** SOURCE TEXT **
Players’ Abrupt Cancellation By Tour Commissioner  Caught Fans, Tour Players Off Guard

By Len Ziehm

Commissioner Jay Monahan gave his annual state of the PGA Tour announcement earlier this week, noting with pride that the circuit has events in Asia, Canada, Bermuda and the Dominican Republic and three allied international tours in Canada, China and Latin America.

He added that over 200,000 fans were expected and 900 media were credentialed for The Players Championship, which teed off on Thursday at TPC Sawgrass.

The questioning after Monahan made his pre-tournament remarks, though, focused on something else – the coronavirus pandemic.

“A very dynamic situation,’’ Monahan conceded. Just how dynamic became very clear on Thursday morning, four hours after the first players had teed off in the most lucrative tournament of the season. The Players has a $15 million purse.

Then, about 12 hours after that, the PGA Tour issued a statement saying that The Players, as well as the tournaments of the next three weeks, wouldn’t be played. In 51 years reporting on golf I’ve covered some wild scenarios – but never anything like this.

** GIVEN RECORDS **
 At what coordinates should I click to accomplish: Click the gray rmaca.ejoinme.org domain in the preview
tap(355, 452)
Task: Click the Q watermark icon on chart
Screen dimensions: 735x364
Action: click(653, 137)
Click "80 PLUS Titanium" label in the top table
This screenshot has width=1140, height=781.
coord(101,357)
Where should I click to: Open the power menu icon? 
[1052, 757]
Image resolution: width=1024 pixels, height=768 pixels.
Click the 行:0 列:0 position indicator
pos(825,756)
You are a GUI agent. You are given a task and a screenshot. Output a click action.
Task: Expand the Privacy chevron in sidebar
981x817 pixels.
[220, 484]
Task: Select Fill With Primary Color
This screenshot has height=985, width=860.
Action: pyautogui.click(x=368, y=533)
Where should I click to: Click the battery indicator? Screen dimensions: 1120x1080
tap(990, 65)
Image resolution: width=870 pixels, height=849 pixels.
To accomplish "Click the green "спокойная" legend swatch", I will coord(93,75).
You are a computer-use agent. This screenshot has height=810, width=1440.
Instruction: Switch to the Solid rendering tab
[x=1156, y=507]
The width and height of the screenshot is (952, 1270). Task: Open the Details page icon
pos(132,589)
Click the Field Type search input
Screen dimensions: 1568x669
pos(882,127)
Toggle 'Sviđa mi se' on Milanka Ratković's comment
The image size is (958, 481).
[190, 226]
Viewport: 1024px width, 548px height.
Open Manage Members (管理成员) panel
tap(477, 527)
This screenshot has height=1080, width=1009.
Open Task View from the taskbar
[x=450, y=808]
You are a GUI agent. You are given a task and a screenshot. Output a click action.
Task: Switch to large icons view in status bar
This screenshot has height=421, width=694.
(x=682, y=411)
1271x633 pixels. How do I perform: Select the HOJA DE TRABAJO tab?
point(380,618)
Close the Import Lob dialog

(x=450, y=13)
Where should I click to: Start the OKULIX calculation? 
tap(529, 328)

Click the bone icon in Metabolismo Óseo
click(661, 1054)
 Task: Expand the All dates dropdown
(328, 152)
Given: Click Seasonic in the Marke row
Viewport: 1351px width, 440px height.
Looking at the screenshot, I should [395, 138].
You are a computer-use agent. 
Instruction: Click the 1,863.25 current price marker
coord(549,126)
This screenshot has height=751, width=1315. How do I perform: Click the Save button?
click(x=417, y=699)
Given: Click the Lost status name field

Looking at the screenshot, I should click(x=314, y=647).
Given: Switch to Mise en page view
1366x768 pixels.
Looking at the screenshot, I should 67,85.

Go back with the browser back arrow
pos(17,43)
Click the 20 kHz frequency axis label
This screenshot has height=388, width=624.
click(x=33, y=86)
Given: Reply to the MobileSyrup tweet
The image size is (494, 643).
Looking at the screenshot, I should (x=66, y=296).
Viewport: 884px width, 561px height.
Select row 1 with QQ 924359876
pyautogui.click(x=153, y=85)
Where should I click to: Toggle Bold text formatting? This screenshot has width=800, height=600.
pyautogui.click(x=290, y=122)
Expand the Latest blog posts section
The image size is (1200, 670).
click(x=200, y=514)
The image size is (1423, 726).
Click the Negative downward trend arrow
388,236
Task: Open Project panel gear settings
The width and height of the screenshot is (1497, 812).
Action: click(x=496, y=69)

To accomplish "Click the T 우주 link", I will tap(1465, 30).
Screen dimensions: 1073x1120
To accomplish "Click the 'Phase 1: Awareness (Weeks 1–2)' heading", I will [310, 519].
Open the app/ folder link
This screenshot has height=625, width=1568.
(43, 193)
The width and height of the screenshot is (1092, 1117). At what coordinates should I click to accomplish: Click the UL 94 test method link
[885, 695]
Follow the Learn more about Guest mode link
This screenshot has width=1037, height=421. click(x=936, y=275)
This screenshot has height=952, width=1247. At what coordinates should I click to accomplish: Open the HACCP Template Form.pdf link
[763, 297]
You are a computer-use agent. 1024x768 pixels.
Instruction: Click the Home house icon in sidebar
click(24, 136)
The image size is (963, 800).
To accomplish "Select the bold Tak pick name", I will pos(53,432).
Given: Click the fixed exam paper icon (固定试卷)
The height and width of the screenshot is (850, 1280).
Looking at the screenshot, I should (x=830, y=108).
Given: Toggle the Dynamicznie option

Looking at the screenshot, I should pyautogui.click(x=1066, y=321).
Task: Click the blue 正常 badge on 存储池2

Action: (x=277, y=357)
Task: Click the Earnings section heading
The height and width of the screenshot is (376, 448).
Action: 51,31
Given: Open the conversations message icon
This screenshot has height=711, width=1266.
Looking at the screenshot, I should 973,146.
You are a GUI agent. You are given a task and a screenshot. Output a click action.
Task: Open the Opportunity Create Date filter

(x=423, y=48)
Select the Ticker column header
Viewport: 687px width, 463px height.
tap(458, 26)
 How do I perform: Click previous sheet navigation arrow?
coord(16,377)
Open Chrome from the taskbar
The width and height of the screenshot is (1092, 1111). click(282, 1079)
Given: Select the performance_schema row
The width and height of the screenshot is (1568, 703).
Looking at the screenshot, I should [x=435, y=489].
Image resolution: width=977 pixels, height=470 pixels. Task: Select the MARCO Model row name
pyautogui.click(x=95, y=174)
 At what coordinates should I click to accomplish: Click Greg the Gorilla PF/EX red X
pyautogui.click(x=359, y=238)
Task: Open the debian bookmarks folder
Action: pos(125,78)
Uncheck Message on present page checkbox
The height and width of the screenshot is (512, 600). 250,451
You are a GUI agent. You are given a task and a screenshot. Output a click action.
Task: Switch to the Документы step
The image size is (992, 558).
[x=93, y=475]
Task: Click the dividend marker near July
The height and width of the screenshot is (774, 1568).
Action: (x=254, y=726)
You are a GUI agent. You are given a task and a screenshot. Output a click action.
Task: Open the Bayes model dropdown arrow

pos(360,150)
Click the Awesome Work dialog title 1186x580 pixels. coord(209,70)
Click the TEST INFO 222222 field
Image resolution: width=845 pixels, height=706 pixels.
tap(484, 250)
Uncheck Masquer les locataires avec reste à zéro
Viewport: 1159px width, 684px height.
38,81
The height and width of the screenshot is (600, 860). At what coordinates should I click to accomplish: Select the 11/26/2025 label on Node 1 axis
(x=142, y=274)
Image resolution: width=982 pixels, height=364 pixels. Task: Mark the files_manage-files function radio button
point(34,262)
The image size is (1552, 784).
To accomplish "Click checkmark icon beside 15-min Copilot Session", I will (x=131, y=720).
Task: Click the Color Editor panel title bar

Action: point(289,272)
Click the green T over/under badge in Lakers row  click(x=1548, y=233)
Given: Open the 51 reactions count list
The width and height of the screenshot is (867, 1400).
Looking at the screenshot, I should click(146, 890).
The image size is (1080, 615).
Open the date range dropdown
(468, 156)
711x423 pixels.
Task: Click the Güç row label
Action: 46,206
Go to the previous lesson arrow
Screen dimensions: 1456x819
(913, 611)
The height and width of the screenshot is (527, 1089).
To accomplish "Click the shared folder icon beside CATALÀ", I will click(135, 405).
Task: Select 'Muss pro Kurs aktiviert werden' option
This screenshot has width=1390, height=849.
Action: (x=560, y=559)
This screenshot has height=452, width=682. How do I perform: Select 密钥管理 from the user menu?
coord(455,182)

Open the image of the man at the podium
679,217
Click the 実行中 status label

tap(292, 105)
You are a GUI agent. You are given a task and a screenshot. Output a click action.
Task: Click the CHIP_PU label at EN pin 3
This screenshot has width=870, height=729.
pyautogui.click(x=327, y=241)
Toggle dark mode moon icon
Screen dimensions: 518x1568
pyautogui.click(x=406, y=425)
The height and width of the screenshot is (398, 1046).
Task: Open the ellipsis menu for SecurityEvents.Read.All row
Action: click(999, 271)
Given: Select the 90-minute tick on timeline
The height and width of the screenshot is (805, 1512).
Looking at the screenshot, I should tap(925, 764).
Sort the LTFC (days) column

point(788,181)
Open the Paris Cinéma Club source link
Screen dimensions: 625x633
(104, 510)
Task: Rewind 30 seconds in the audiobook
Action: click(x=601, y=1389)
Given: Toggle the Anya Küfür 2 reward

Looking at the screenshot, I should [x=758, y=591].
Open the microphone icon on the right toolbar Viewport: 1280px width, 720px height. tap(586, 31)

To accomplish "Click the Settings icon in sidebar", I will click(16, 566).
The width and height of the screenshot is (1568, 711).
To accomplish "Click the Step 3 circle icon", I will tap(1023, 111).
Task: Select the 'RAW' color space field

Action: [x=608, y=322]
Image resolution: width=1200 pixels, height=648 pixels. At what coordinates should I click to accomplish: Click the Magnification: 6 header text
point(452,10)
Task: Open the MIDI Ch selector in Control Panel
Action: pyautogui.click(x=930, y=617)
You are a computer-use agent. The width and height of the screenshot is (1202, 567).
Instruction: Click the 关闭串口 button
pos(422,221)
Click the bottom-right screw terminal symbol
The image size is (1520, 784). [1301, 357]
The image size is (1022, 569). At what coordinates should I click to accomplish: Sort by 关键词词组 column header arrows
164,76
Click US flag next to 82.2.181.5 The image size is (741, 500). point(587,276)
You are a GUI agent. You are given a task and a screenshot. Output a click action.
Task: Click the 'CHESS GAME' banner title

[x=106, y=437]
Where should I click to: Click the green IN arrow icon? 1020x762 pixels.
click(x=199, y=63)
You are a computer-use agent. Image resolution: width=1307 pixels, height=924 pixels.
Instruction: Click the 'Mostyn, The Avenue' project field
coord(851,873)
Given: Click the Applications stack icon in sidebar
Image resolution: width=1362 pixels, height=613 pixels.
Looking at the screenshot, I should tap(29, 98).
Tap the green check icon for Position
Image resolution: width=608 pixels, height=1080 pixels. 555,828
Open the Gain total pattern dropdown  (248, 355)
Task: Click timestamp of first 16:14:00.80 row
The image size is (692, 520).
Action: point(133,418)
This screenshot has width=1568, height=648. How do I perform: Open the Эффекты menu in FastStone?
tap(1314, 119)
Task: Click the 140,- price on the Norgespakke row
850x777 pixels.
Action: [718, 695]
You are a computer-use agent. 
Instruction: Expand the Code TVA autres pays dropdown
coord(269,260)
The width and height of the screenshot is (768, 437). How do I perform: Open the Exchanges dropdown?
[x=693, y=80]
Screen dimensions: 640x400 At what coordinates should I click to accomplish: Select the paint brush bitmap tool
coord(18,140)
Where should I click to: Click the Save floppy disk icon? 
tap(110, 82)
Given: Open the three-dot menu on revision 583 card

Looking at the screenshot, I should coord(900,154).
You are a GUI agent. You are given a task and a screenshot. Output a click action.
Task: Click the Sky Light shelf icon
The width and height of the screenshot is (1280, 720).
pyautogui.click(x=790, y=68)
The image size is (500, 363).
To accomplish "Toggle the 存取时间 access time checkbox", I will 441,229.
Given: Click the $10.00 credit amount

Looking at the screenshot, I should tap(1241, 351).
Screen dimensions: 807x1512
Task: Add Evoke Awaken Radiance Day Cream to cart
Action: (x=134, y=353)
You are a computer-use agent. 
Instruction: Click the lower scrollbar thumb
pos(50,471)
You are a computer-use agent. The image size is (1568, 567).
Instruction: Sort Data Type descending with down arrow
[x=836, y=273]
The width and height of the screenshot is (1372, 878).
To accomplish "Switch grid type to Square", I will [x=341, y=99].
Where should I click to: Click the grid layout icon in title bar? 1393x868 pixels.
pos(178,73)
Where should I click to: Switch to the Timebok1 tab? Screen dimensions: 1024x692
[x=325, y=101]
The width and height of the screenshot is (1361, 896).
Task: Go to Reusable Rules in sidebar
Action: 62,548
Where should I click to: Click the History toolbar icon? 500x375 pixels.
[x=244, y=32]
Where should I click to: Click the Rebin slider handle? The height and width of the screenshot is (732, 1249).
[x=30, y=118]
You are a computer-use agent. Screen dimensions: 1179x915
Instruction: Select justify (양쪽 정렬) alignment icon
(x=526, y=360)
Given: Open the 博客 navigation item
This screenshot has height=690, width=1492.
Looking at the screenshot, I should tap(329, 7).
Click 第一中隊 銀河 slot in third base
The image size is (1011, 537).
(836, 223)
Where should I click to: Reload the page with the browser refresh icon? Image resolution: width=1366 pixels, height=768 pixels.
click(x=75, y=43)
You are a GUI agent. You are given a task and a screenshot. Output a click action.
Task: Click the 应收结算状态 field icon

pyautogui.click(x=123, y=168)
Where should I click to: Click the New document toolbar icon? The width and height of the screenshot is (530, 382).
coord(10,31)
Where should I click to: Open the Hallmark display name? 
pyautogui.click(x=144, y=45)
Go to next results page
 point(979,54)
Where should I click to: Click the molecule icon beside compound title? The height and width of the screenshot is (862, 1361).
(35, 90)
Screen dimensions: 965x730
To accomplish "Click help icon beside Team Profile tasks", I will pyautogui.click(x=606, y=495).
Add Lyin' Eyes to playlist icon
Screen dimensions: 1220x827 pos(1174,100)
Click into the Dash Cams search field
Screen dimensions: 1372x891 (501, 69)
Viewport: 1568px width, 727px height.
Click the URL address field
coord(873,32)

** TASKS **
A: Answer these from the article on The Players cancellation:
(i) How large is the purse at The Players?
(ii) How many media were credentialed for The Players Championship?
(iii) For how many years has the writer reported on golf?
B: Restate word for word the part of the article on The Players cancellation between "The questioning after" and "anything like this.", inclusive.
C: Shorten the paragraph of the article on The Players cancellation that begins "Commissioner Jay Monahan gave his annual state," keeping its main facts.

** RESULTS OF THE TASKS **
A:
(i) $15 million
(ii) 900
(iii) 51 years

B:
The questioning after Monahan made his pre-tournament remarks, though, focused on something else – the coronavirus pandemic.

“A very dynamic situation,’’ Monahan conceded. Just how dynamic became very clear on Thursday morning, four hours after the first players had teed off in the most lucrative tournament of the season. The Players has a $15 million purse.

Then, about 12 hours after that, the PGA Tour issued a statement saying that The Players, as well as the tournaments of the next three weeks, wouldn’t be played. In 51 years reporting on golf I’ve covered some wild scenarios – but never anything like this.

C: In his annual state of the PGA Tour announcement earlier this week, Commissioner Jay Monahan proudly noted the circuit's events in Asia, Canada, Bermuda and the Dominican Republic and its three allied international tours in Canada, China and Latin America.